__THE PROBLEM__.
Rewrite every one of the records below as a Markdown table with the columns Row and Text. Give each nonblank line its own row number and skip the blank lines.
____________
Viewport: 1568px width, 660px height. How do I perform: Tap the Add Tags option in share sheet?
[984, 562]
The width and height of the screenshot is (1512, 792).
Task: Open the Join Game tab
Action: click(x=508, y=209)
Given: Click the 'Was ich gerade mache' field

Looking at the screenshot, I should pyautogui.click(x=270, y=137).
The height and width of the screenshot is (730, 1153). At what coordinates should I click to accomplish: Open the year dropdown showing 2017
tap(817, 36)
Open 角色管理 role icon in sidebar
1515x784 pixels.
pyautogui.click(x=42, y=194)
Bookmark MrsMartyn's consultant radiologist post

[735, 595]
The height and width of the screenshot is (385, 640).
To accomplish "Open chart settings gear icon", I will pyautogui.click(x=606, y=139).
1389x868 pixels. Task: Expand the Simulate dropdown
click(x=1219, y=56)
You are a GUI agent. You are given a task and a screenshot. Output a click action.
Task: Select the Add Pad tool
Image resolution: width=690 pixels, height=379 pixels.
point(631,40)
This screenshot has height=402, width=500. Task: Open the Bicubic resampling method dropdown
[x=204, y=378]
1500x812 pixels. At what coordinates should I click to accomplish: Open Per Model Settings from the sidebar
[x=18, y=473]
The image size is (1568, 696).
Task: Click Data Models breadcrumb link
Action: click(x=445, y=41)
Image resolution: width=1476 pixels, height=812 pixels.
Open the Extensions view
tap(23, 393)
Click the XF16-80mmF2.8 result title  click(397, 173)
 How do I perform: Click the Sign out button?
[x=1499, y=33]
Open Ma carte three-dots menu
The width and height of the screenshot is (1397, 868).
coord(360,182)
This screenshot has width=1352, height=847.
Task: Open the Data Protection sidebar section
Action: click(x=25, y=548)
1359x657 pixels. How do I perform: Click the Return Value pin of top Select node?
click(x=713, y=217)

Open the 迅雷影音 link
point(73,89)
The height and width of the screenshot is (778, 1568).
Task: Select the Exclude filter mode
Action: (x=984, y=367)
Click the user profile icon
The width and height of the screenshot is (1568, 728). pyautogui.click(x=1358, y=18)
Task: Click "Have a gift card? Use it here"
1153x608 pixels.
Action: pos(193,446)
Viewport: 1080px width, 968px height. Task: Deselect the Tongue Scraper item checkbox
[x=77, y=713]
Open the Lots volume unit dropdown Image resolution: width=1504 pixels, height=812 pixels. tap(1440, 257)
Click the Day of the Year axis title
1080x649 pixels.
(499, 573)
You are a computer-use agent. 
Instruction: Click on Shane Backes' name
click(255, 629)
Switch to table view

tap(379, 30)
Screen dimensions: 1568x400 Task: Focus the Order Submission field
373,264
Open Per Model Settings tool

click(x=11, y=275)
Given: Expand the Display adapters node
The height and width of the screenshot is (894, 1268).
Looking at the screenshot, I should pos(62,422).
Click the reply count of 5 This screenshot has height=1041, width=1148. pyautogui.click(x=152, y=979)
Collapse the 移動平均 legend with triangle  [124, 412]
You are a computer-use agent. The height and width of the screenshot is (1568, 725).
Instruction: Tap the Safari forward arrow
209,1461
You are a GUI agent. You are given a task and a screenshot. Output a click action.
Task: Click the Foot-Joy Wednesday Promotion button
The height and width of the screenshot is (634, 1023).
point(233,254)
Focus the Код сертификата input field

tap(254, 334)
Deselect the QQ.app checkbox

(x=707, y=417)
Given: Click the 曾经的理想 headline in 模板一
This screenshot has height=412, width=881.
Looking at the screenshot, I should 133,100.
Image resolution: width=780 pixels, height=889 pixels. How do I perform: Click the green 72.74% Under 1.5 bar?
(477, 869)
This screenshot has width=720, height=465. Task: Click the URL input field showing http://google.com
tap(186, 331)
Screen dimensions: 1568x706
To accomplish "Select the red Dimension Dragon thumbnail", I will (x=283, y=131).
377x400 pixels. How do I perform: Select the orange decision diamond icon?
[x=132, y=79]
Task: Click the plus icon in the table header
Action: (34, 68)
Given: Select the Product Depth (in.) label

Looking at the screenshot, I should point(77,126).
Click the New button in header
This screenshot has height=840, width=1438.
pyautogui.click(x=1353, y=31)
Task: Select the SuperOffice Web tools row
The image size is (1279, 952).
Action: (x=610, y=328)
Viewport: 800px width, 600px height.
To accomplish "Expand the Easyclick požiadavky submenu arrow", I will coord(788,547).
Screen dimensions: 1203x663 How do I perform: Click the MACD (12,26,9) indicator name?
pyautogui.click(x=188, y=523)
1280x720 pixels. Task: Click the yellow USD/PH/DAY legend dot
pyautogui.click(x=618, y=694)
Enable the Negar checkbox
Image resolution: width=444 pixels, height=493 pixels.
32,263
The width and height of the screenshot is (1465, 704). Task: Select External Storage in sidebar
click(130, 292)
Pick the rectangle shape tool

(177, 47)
____________
__EXERCISE OUTPUT__.
| Row | Text |
|---|---|
| 1 | Viewport: 1568px width, 660px height. How do I perform: Tap the Add Tags option in share sheet? |
| 2 | [984, 562] |
| 3 | The width and height of the screenshot is (1512, 792). |
| 4 | Task: Open the Join Game tab |
| 5 | Action: click(x=508, y=209) |
| 6 | Given: Click the 'Was ich gerade mache' field |
| 7 | Looking at the screenshot, I should pyautogui.click(x=270, y=137). |
| 8 | The height and width of the screenshot is (730, 1153). At what coordinates should I click to accomplish: Open the year dropdown showing 2017 |
| 9 | tap(817, 36) |
| 10 | Open 角色管理 role icon in sidebar |
| 11 | 1515x784 pixels. |
| 12 | pyautogui.click(x=42, y=194) |
| 13 | Bookmark MrsMartyn's consultant radiologist post |
| 14 | [735, 595] |
| 15 | The height and width of the screenshot is (385, 640). |
| 16 | To accomplish "Open chart settings gear icon", I will pyautogui.click(x=606, y=139). |
| 17 | 1389x868 pixels. Task: Expand the Simulate dropdown |
| 18 | click(x=1219, y=56) |
| 19 | You are a GUI agent. You are given a task and a screenshot. Output a click action. |
| 20 | Task: Select the Add Pad tool |
| 21 | Image resolution: width=690 pixels, height=379 pixels. |
| 22 | point(631,40) |
| 23 | This screenshot has height=402, width=500. Task: Open the Bicubic resampling method dropdown |
| 24 | [x=204, y=378] |
| 25 | 1500x812 pixels. At what coordinates should I click to accomplish: Open Per Model Settings from the sidebar |
| 26 | [x=18, y=473] |
| 27 | The image size is (1568, 696). |
| 28 | Task: Click Data Models breadcrumb link |
| 29 | Action: click(x=445, y=41) |
| 30 | Image resolution: width=1476 pixels, height=812 pixels. |
| 31 | Open the Extensions view |
| 32 | tap(23, 393) |
| 33 | Click the XF16-80mmF2.8 result title  click(397, 173) |
| 34 |  How do I perform: Click the Sign out button? |
| 35 | [x=1499, y=33] |
| 36 | Open Ma carte three-dots menu |
| 37 | The width and height of the screenshot is (1397, 868). |
| 38 | coord(360,182) |
| 39 | This screenshot has width=1352, height=847. |
| 40 | Task: Open the Data Protection sidebar section |
| 41 | Action: click(x=25, y=548) |
| 42 | 1359x657 pixels. How do I perform: Click the Return Value pin of top Select node? |
| 43 | click(x=713, y=217) |
| 44 | Open the 迅雷影音 link |
| 45 | point(73,89) |
| 46 | The height and width of the screenshot is (778, 1568). |
| 47 | Task: Select the Exclude filter mode |
| 48 | Action: (x=984, y=367) |
| 49 | Click the user profile icon |
| 50 | The width and height of the screenshot is (1568, 728). pyautogui.click(x=1358, y=18) |
| 51 | Task: Click "Have a gift card? Use it here" |
| 52 | 1153x608 pixels. |
| 53 | Action: pos(193,446) |
| 54 | Viewport: 1080px width, 968px height. Task: Deselect the Tongue Scraper item checkbox |
| 55 | [x=77, y=713] |
| 56 | Open the Lots volume unit dropdown Image resolution: width=1504 pixels, height=812 pixels. tap(1440, 257) |
| 57 | Click the Day of the Year axis title |
| 58 | 1080x649 pixels. |
| 59 | (499, 573) |
| 60 | You are a computer-use agent.  |
| 61 | Instruction: Click on Shane Backes' name |
| 62 | click(255, 629) |
| 63 | Switch to table view |
| 64 | tap(379, 30) |
| 65 | Screen dimensions: 1568x400 Task: Focus the Order Submission field |
| 66 | 373,264 |
| 67 | Open Per Model Settings tool |
| 68 | click(x=11, y=275) |
| 69 | Given: Expand the Display adapters node |
| 70 | The height and width of the screenshot is (894, 1268). |
| 71 | Looking at the screenshot, I should pos(62,422). |
| 72 | Click the reply count of 5 This screenshot has height=1041, width=1148. pyautogui.click(x=152, y=979) |
| 73 | Collapse the 移動平均 legend with triangle  [124, 412] |
| 74 | You are a computer-use agent. The height and width of the screenshot is (1568, 725). |
| 75 | Instruction: Tap the Safari forward arrow |
| 76 | 209,1461 |
| 77 | You are a GUI agent. You are given a task and a screenshot. Output a click action. |
| 78 | Task: Click the Foot-Joy Wednesday Promotion button |
| 79 | The height and width of the screenshot is (634, 1023). |
| 80 | point(233,254) |
| 81 | Focus the Код сертификата input field |
| 82 | tap(254, 334) |
| 83 | Deselect the QQ.app checkbox |
| 84 | (x=707, y=417) |
| 85 | Given: Click the 曾经的理想 headline in 模板一 |
| 86 | This screenshot has height=412, width=881. |
| 87 | Looking at the screenshot, I should 133,100. |
| 88 | Image resolution: width=780 pixels, height=889 pixels. How do I perform: Click the green 72.74% Under 1.5 bar? |
| 89 | (477, 869) |
| 90 | This screenshot has width=720, height=465. Task: Click the URL input field showing http://google.com |
| 91 | tap(186, 331) |
| 92 | Screen dimensions: 1568x706 |
| 93 | To accomplish "Select the red Dimension Dragon thumbnail", I will (x=283, y=131). |
| 94 | 377x400 pixels. How do I perform: Select the orange decision diamond icon? |
| 95 | [x=132, y=79] |
| 96 | Task: Click the plus icon in the table header |
| 97 | Action: (34, 68) |
| 98 | Given: Select the Product Depth (in.) label |
| 99 | Looking at the screenshot, I should point(77,126). |
| 100 | Click the New button in header |
| 101 | This screenshot has height=840, width=1438. |
| 102 | pyautogui.click(x=1353, y=31) |
| 103 | Task: Select the SuperOffice Web tools row |
| 104 | The image size is (1279, 952). |
| 105 | Action: (x=610, y=328) |
| 106 | Viewport: 800px width, 600px height. |
| 107 | To accomplish "Expand the Easyclick požiadavky submenu arrow", I will coord(788,547). |
| 108 | Screen dimensions: 1203x663 How do I perform: Click the MACD (12,26,9) indicator name? |
| 109 | pyautogui.click(x=188, y=523) |
| 110 | 1280x720 pixels. Task: Click the yellow USD/PH/DAY legend dot |
| 111 | pyautogui.click(x=618, y=694) |
| 112 | Enable the Negar checkbox |
| 113 | Image resolution: width=444 pixels, height=493 pixels. |
| 114 | 32,263 |
| 115 | The width and height of the screenshot is (1465, 704). Task: Select External Storage in sidebar |
| 116 | click(130, 292) |
| 117 | Pick the rectangle shape tool |
| 118 | (177, 47) |